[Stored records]
*** Block opens ***

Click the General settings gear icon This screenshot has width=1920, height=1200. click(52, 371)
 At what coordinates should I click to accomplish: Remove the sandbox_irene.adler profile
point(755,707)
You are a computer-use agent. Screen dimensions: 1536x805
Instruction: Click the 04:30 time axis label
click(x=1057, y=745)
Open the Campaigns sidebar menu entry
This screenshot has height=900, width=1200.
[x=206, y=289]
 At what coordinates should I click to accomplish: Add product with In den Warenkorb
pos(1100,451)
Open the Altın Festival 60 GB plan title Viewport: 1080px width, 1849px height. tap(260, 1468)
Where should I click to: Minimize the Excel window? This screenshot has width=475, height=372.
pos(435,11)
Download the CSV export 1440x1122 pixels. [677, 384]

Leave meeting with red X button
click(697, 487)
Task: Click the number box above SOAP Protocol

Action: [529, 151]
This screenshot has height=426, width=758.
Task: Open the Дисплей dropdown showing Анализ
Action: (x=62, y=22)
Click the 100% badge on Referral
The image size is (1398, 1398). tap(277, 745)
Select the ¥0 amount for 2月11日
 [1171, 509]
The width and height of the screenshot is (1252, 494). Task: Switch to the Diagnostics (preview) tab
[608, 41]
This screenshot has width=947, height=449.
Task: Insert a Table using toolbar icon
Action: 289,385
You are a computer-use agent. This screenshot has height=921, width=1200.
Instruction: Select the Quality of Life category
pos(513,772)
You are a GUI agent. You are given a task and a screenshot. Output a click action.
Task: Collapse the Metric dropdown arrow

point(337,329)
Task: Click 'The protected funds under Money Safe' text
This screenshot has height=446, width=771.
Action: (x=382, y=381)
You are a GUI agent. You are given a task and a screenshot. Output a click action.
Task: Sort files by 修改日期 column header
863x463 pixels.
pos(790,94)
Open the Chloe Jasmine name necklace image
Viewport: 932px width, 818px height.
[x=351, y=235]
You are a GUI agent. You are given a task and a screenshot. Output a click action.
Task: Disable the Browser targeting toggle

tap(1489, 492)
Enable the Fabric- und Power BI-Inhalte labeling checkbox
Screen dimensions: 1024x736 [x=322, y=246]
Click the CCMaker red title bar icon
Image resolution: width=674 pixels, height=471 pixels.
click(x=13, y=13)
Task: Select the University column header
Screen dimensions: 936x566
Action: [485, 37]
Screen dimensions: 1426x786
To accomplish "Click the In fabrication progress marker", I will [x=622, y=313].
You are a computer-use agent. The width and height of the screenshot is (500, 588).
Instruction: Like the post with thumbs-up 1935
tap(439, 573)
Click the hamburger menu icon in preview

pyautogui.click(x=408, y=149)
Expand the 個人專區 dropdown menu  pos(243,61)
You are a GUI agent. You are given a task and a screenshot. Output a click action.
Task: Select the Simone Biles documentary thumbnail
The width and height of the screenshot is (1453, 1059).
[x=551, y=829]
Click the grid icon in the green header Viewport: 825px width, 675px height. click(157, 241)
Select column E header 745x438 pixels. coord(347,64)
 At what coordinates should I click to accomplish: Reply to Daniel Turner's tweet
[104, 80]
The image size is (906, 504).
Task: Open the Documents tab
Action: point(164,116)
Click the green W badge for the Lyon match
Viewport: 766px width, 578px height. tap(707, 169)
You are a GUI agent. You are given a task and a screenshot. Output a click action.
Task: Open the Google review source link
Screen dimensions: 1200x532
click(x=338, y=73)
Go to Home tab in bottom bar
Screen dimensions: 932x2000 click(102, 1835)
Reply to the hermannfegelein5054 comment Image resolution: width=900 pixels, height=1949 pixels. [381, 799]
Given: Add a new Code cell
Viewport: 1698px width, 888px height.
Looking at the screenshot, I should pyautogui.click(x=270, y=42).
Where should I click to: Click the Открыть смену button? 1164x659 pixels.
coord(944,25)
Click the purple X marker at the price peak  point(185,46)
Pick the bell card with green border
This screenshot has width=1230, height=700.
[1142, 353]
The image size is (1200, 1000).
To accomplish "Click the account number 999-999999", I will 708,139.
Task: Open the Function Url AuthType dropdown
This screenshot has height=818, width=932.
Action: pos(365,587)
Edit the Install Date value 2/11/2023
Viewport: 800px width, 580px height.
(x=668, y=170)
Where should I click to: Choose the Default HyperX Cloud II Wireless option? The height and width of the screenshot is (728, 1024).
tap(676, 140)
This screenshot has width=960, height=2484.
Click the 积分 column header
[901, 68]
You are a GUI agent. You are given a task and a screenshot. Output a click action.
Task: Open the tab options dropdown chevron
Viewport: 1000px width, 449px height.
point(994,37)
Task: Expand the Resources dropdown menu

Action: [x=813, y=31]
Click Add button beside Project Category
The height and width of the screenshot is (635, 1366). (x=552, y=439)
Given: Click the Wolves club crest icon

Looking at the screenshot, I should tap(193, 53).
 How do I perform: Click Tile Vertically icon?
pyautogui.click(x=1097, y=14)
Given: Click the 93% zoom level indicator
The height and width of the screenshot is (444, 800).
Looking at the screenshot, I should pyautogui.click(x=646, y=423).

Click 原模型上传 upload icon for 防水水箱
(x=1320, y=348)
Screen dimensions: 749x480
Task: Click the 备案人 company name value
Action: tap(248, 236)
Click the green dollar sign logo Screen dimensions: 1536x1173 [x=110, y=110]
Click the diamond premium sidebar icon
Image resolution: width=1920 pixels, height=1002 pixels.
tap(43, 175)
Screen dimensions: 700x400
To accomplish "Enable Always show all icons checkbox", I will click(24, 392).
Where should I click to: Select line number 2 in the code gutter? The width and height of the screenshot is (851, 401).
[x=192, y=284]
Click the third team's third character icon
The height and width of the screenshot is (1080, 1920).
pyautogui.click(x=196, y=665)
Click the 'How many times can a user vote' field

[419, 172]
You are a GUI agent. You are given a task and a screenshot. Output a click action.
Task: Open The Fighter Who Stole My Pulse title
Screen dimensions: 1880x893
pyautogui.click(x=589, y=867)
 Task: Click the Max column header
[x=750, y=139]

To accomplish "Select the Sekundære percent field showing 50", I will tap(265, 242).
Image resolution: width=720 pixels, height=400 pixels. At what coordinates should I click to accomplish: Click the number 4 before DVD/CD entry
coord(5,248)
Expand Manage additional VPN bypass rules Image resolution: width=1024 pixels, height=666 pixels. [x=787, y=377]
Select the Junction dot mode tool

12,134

*** Block closes ***

**Problem to work on:** Pull every line with the string "marker" from the data above.

**Answer section:**
To accomplish "Click the In fabrication progress marker", I will [x=622, y=313].
Click the purple X marker at the price peak  point(185,46)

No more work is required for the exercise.